====== Data extracts
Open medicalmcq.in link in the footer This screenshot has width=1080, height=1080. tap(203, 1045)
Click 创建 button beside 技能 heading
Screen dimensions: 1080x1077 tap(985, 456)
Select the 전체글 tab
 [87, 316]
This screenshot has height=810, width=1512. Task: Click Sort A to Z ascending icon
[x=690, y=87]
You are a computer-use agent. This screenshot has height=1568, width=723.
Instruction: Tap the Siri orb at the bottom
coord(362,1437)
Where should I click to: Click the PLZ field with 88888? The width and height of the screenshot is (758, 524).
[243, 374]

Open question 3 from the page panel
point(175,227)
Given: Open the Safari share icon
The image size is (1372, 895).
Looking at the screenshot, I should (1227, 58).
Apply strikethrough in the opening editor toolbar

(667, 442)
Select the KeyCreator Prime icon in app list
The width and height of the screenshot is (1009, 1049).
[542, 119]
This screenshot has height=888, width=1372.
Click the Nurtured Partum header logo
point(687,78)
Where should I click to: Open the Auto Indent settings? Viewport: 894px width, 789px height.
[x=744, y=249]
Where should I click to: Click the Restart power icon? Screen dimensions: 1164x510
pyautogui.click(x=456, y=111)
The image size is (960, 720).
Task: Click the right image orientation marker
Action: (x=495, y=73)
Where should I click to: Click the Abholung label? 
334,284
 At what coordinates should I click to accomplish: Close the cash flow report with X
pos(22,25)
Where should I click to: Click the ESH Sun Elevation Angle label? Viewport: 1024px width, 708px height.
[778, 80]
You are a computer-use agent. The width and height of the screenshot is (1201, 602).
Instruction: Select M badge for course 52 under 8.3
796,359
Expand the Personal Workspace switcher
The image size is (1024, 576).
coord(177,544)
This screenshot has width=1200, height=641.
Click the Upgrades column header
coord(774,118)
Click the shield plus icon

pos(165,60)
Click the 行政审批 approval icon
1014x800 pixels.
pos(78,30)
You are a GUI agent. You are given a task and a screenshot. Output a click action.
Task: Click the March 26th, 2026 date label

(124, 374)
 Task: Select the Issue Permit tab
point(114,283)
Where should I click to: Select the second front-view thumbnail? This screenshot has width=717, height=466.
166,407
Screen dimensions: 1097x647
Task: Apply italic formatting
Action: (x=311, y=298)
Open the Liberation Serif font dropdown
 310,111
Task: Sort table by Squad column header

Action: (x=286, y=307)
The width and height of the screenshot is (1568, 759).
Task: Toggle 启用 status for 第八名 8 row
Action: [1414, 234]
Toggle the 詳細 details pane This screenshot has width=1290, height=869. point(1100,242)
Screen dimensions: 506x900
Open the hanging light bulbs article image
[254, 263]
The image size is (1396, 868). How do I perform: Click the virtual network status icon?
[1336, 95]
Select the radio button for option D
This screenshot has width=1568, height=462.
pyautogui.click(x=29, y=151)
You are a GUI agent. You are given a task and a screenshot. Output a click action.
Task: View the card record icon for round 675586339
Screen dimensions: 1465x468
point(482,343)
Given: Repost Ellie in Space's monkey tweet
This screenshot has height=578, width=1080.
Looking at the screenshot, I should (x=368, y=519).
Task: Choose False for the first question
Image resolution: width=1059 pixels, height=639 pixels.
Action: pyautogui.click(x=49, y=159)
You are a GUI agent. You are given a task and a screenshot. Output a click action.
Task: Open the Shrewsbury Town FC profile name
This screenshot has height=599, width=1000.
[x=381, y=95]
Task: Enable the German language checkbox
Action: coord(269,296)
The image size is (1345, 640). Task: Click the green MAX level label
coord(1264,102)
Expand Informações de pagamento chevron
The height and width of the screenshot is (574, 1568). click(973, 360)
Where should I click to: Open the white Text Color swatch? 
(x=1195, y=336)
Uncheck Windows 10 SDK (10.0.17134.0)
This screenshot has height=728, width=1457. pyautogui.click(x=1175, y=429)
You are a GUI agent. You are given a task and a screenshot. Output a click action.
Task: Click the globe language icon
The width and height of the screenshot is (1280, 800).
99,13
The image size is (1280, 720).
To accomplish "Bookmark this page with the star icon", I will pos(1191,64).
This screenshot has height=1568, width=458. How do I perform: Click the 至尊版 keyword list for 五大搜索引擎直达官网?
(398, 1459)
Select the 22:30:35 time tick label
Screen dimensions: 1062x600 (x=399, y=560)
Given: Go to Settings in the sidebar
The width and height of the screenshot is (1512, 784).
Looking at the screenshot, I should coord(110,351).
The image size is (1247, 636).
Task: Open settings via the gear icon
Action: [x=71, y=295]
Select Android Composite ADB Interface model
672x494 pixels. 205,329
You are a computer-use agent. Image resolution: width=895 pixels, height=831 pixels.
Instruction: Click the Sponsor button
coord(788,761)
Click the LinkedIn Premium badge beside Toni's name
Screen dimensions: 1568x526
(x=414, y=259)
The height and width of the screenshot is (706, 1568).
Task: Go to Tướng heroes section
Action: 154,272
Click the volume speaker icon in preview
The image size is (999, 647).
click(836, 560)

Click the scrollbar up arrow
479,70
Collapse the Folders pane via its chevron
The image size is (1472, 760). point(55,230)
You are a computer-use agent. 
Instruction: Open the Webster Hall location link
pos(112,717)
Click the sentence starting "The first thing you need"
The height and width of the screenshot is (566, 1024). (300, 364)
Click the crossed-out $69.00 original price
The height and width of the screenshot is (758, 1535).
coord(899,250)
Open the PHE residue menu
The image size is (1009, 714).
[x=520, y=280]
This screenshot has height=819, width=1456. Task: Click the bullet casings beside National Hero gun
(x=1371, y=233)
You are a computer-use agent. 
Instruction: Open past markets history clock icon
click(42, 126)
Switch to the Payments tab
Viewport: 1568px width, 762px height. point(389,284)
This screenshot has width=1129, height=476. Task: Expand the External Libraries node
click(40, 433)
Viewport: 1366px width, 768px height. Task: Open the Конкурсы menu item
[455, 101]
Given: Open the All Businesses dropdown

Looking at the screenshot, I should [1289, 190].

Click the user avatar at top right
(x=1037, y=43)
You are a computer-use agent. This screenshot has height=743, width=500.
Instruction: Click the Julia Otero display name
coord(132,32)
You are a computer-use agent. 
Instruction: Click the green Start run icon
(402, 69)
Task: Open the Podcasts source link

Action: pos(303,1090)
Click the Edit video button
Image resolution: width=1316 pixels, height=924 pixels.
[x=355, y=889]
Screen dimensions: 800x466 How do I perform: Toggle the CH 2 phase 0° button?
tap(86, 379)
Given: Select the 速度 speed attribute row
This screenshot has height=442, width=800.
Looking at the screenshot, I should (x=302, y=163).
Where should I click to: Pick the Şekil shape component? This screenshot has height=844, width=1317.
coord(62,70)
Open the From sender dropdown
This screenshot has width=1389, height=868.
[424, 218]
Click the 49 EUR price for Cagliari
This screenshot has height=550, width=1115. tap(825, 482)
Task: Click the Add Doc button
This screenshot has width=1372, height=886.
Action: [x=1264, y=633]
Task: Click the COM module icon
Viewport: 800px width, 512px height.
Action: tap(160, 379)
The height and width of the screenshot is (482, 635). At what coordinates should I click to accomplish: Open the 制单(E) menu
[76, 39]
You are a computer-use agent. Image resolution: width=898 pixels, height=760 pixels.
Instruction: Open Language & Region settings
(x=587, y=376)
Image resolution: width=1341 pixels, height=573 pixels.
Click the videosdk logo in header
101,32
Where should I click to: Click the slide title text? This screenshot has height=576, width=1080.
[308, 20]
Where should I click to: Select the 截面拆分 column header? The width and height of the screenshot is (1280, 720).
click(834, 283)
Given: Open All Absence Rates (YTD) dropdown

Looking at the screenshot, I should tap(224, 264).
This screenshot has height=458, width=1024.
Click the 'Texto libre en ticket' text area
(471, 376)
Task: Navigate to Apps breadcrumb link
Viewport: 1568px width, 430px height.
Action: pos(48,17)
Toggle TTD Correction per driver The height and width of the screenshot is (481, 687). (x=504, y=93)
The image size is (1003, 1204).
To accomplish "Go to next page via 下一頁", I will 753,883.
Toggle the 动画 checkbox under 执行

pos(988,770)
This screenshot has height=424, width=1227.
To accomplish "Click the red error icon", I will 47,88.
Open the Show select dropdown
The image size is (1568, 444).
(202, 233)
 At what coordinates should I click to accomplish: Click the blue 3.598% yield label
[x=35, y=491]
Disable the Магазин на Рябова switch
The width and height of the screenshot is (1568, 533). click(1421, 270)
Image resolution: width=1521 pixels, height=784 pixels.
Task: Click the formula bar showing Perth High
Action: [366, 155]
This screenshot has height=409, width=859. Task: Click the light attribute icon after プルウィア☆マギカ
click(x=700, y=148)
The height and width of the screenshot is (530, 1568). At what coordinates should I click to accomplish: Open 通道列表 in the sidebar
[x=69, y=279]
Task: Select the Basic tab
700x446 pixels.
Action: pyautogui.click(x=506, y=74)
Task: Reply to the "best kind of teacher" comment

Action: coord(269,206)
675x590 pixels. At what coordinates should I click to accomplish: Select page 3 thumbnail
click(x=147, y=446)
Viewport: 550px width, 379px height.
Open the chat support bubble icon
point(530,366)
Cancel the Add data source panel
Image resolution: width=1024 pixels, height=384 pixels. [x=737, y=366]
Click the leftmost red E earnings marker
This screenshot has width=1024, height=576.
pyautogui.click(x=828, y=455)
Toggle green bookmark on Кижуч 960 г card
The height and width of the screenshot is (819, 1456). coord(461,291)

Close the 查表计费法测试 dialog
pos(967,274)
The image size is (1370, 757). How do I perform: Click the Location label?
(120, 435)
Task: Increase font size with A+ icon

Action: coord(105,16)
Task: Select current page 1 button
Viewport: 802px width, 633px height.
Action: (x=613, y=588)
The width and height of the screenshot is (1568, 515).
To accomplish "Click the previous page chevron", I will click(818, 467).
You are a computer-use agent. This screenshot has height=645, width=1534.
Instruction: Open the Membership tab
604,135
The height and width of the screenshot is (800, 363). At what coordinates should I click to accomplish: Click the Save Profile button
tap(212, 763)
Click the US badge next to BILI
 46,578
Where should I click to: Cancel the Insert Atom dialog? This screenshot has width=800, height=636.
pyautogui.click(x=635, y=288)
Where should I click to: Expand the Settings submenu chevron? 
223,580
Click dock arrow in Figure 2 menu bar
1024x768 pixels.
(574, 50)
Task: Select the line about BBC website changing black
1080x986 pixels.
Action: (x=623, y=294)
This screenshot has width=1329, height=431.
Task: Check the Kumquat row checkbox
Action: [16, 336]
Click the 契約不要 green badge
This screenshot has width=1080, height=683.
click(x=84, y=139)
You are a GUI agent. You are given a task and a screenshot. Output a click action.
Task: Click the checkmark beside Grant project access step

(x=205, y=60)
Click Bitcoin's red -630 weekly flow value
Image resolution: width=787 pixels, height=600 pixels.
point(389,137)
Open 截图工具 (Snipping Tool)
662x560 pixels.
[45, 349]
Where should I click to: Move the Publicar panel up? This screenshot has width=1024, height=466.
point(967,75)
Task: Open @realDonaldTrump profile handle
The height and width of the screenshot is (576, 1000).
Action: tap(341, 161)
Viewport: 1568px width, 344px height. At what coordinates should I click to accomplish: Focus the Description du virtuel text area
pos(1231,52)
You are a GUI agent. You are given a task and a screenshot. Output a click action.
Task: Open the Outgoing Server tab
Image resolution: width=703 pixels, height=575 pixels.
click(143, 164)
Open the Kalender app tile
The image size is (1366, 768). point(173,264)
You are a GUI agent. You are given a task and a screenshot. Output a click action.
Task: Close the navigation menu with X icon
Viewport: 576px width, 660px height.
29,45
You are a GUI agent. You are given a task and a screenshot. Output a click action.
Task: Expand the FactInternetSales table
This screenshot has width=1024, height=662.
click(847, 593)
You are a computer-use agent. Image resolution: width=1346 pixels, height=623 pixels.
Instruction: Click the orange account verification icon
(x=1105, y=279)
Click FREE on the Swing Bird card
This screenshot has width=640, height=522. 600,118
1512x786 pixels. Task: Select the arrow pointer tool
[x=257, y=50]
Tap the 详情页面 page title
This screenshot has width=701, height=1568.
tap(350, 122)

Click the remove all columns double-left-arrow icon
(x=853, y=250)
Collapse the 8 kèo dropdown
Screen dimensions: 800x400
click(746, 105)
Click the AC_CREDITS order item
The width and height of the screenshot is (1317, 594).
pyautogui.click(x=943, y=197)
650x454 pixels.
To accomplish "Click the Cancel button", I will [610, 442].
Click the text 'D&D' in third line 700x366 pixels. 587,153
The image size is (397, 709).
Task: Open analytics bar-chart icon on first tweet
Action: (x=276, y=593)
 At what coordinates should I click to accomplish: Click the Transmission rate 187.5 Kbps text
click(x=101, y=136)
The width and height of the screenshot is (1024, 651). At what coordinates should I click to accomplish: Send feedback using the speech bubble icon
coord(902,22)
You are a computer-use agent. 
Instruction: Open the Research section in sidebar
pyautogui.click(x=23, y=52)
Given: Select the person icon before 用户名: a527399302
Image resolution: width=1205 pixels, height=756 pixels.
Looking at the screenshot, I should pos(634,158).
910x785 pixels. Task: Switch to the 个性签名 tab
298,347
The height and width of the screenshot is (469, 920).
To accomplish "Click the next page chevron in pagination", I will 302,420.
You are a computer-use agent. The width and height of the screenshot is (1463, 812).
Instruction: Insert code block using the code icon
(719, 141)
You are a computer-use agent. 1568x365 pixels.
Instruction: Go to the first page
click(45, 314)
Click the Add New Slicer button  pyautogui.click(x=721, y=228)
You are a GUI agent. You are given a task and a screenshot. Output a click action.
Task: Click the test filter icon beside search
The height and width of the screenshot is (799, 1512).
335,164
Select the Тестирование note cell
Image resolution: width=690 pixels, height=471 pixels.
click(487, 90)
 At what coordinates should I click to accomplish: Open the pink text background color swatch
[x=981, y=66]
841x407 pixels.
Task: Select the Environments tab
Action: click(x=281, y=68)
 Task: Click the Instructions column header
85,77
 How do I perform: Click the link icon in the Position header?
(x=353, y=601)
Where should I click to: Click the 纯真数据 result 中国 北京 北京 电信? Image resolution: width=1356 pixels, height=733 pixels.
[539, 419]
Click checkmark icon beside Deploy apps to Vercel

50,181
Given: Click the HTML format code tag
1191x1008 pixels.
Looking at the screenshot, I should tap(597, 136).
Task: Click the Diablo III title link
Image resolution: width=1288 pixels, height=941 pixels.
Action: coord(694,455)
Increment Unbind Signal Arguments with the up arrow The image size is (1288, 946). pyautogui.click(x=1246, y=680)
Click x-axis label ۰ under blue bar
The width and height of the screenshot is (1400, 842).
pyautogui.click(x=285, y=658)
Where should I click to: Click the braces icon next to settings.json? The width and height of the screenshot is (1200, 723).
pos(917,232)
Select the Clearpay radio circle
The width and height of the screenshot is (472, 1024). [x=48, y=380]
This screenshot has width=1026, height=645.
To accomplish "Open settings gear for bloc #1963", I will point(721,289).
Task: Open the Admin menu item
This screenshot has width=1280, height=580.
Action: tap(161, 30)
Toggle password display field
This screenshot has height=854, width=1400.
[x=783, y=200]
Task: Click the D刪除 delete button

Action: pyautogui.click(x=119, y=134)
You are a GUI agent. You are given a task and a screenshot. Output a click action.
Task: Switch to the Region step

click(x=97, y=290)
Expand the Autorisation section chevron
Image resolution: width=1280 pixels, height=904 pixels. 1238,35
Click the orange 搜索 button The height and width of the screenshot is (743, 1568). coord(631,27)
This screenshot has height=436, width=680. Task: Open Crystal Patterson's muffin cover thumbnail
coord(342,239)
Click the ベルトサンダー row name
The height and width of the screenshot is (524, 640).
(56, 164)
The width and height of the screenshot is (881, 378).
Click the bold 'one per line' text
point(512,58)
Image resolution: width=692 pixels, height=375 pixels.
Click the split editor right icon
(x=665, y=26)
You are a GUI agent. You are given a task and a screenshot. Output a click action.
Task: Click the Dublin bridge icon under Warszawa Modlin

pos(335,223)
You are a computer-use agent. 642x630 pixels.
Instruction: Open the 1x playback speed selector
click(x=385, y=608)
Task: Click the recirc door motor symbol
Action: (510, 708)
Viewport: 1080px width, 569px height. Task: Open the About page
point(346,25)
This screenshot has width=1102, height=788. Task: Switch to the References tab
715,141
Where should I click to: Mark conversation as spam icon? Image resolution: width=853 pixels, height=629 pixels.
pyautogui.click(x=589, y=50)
============
◆ **Exercise brief**
The response must hold only the lines above from the line with "How do I perform: Click the link" through the line with "Given: Click the HTML format code tag", each copied exactly, both ends kept.

◆ **Exercise answer**
 How do I perform: Click the link icon in the Position header?
(x=353, y=601)
Where should I click to: Click the 纯真数据 result 中国 北京 北京 电信? Image resolution: width=1356 pixels, height=733 pixels.
[539, 419]
Click checkmark icon beside Deploy apps to Vercel

50,181
Given: Click the HTML format code tag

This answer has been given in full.